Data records
--------------------------------

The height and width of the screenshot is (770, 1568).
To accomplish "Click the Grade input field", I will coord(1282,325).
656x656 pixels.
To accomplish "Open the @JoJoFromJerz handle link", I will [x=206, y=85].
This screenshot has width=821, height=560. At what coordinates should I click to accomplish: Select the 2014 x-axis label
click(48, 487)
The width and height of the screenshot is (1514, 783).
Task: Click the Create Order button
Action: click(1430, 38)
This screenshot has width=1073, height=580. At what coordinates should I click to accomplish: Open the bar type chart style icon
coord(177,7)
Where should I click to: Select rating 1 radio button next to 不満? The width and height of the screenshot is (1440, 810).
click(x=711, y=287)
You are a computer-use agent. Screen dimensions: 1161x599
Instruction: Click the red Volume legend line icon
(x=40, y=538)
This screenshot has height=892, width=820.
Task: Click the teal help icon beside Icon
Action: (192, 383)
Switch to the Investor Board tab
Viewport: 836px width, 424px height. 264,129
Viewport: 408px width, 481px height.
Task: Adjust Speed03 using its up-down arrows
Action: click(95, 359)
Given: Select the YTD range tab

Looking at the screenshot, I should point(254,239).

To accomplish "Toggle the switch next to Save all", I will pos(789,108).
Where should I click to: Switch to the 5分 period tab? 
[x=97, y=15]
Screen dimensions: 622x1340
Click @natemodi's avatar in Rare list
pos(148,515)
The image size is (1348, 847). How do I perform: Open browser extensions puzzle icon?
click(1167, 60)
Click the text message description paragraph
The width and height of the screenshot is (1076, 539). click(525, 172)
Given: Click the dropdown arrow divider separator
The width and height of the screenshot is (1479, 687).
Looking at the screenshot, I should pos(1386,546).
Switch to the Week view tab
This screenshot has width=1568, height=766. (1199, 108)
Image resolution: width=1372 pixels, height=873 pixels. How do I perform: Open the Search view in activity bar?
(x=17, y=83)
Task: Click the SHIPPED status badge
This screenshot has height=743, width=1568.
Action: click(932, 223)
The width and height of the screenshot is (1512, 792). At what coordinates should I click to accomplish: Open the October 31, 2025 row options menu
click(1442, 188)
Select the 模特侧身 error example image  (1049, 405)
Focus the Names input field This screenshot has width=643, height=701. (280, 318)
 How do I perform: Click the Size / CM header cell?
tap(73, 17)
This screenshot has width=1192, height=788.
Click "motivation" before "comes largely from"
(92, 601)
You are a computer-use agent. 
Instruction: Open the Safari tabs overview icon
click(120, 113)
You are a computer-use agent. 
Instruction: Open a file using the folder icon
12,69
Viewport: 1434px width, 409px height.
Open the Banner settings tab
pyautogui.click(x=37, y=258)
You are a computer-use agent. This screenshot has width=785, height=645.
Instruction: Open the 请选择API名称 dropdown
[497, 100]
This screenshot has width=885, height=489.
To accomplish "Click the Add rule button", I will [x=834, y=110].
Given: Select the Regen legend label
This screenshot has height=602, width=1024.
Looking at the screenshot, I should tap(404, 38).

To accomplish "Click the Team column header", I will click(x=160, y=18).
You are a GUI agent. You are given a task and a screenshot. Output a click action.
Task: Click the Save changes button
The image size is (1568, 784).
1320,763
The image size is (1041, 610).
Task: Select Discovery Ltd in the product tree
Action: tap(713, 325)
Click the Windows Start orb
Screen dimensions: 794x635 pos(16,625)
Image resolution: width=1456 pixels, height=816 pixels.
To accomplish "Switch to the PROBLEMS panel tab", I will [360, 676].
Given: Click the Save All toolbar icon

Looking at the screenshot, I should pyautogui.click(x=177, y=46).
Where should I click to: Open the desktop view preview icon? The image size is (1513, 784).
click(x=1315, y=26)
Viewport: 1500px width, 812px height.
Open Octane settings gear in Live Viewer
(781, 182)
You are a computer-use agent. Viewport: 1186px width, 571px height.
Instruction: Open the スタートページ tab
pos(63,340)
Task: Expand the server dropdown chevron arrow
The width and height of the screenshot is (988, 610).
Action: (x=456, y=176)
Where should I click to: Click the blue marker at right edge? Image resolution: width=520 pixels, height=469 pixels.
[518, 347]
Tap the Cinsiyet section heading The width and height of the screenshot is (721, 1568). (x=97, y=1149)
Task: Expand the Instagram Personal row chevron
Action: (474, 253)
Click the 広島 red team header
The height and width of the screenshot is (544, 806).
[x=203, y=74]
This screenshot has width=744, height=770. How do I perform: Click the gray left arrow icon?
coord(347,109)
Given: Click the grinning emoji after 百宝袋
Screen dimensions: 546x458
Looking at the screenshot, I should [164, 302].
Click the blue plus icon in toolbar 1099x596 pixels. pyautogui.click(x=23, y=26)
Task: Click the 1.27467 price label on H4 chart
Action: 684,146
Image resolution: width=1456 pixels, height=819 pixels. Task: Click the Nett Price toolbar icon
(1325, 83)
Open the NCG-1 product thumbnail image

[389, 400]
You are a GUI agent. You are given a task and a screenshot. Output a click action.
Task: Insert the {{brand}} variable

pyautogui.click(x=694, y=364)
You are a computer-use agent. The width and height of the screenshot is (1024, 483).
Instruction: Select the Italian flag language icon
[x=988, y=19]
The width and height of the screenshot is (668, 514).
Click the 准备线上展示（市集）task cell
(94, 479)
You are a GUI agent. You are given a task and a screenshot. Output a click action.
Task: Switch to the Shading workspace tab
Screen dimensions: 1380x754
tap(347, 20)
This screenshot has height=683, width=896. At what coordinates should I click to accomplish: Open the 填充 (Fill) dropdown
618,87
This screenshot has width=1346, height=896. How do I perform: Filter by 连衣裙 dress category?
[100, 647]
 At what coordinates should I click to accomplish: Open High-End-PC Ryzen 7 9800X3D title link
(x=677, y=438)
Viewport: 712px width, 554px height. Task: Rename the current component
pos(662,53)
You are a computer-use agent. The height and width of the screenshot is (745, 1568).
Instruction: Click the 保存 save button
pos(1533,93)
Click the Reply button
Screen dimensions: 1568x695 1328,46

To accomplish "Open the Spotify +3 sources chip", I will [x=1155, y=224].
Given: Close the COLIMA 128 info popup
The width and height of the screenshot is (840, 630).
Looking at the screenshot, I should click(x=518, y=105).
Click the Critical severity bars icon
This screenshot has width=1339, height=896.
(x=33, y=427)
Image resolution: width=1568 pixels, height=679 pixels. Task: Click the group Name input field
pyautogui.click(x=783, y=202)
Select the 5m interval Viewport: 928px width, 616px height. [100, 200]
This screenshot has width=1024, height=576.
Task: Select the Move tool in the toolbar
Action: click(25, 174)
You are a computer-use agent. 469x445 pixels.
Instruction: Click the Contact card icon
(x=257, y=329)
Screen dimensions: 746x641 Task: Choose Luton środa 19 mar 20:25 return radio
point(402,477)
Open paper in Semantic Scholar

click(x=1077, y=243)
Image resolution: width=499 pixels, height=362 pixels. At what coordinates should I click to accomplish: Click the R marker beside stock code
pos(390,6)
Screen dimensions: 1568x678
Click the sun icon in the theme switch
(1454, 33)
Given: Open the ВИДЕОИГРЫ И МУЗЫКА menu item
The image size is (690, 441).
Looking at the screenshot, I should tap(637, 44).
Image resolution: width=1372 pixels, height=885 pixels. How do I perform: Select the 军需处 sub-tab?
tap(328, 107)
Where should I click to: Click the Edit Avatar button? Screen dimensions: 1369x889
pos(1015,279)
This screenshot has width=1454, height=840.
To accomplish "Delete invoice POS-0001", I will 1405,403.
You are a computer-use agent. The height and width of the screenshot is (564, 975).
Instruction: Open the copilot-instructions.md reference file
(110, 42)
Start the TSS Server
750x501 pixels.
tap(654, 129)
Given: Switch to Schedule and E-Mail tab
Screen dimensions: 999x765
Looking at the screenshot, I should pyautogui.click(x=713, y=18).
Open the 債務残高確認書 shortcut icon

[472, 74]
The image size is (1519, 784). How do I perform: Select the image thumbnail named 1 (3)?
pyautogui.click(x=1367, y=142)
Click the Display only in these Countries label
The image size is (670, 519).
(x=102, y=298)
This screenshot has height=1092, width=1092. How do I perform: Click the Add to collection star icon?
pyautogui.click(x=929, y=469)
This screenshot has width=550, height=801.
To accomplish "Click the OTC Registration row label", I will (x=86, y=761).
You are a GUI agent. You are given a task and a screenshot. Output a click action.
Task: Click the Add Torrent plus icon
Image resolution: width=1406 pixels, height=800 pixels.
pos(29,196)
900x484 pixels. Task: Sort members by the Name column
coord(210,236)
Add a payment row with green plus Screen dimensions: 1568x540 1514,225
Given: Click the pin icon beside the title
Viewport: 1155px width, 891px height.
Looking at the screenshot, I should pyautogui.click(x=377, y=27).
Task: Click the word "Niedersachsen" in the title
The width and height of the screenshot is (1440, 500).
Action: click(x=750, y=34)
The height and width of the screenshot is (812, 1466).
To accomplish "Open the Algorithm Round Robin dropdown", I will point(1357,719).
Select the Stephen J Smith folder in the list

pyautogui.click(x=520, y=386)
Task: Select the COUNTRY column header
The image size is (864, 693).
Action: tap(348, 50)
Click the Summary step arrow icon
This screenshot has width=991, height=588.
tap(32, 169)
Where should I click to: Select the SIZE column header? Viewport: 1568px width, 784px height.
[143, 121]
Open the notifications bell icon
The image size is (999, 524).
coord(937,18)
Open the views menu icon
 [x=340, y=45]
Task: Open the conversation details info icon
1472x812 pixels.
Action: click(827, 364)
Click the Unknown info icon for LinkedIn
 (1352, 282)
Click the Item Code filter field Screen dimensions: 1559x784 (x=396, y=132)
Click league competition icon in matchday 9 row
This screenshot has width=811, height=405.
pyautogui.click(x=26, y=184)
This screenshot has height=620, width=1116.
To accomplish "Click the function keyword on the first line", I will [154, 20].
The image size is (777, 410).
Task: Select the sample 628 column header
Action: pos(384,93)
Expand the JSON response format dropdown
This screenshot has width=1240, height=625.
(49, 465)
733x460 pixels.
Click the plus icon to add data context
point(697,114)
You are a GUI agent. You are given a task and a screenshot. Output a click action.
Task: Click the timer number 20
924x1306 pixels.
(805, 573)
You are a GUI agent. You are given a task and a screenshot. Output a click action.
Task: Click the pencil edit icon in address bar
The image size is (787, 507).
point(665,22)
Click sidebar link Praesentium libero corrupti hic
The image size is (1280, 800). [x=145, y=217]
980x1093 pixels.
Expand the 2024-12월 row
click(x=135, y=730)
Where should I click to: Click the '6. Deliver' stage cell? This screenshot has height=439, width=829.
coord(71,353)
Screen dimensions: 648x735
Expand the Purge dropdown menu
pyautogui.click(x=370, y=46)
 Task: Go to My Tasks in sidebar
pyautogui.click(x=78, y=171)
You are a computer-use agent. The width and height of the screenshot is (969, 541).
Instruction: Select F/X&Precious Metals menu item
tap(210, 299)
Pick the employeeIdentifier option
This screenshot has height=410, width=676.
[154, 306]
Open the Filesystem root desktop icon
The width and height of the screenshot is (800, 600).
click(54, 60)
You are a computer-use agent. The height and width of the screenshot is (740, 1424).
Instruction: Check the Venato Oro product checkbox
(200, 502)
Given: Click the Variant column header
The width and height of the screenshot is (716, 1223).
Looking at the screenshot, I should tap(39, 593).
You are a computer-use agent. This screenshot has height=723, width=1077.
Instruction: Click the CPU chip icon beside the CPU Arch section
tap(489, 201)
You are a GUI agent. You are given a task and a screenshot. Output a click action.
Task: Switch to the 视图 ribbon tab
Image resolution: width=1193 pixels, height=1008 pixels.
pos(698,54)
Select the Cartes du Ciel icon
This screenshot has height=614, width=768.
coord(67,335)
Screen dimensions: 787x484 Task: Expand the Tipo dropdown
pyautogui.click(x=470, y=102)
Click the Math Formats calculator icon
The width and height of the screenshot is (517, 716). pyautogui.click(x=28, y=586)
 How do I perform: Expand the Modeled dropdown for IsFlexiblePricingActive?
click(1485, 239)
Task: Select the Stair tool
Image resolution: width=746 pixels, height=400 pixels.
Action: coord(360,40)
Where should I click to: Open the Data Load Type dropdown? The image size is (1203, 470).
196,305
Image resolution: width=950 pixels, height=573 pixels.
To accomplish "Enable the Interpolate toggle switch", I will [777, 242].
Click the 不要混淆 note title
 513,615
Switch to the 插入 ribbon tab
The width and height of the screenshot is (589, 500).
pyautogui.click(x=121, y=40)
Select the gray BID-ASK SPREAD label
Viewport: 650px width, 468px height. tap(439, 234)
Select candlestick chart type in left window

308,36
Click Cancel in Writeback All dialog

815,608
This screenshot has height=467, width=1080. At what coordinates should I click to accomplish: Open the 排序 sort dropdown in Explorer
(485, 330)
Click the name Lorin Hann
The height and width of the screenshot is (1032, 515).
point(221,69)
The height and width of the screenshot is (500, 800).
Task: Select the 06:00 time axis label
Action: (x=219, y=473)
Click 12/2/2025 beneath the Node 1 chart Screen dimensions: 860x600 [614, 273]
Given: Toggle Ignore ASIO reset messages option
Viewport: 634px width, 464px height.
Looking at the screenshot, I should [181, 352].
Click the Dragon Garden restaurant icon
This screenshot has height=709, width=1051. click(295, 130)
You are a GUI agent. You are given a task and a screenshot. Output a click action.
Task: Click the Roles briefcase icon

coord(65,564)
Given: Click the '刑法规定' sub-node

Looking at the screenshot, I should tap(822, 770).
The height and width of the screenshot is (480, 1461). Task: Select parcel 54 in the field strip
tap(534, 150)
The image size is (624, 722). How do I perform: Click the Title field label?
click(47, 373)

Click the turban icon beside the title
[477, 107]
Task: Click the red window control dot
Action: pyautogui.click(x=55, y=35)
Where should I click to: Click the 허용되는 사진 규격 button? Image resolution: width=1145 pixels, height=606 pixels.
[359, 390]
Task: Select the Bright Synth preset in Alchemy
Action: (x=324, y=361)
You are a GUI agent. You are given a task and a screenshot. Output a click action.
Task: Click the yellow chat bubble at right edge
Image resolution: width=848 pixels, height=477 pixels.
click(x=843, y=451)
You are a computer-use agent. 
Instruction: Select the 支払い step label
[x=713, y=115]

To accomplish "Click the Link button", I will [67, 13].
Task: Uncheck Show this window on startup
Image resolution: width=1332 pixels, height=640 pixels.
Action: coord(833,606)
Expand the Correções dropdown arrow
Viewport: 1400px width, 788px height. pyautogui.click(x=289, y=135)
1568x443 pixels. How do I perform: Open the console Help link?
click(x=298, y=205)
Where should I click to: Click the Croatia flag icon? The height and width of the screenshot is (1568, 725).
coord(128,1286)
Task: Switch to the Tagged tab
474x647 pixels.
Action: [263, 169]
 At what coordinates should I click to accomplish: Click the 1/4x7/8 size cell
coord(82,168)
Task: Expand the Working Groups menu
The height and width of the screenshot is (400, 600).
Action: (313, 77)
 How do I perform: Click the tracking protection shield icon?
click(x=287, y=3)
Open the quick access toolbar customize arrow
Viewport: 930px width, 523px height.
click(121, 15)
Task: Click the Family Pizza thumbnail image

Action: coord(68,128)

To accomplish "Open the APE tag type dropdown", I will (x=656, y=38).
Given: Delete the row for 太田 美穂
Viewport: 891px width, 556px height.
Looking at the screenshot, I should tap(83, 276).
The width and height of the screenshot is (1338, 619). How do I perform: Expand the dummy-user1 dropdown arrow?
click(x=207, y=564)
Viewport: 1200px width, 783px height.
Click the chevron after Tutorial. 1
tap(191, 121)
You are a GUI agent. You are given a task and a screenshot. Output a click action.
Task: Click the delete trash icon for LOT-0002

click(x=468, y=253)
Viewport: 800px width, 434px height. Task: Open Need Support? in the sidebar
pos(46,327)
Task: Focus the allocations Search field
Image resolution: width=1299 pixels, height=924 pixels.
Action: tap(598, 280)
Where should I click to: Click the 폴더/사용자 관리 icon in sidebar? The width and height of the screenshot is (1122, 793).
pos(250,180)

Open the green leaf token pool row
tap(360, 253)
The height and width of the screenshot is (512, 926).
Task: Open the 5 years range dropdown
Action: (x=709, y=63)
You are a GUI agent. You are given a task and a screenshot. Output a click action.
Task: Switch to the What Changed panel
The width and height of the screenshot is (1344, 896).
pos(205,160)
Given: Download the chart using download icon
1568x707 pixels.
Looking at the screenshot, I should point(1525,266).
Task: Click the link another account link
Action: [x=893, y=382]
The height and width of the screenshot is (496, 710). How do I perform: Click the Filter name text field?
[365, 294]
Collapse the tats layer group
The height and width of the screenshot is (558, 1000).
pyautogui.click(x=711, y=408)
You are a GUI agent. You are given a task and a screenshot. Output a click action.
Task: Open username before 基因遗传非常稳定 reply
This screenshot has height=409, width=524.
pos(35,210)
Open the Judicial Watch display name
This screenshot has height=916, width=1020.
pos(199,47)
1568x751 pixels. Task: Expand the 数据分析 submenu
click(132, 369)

--------------------------------

* **EXERCISE BRIEF**
Every line in the data that holds the string "panel" should be copied.

* **ANSWER TO THIS EXERCISE**
To accomplish "Switch to the PROBLEMS panel tab", I will [360, 676].
Task: Switch to the What Changed panel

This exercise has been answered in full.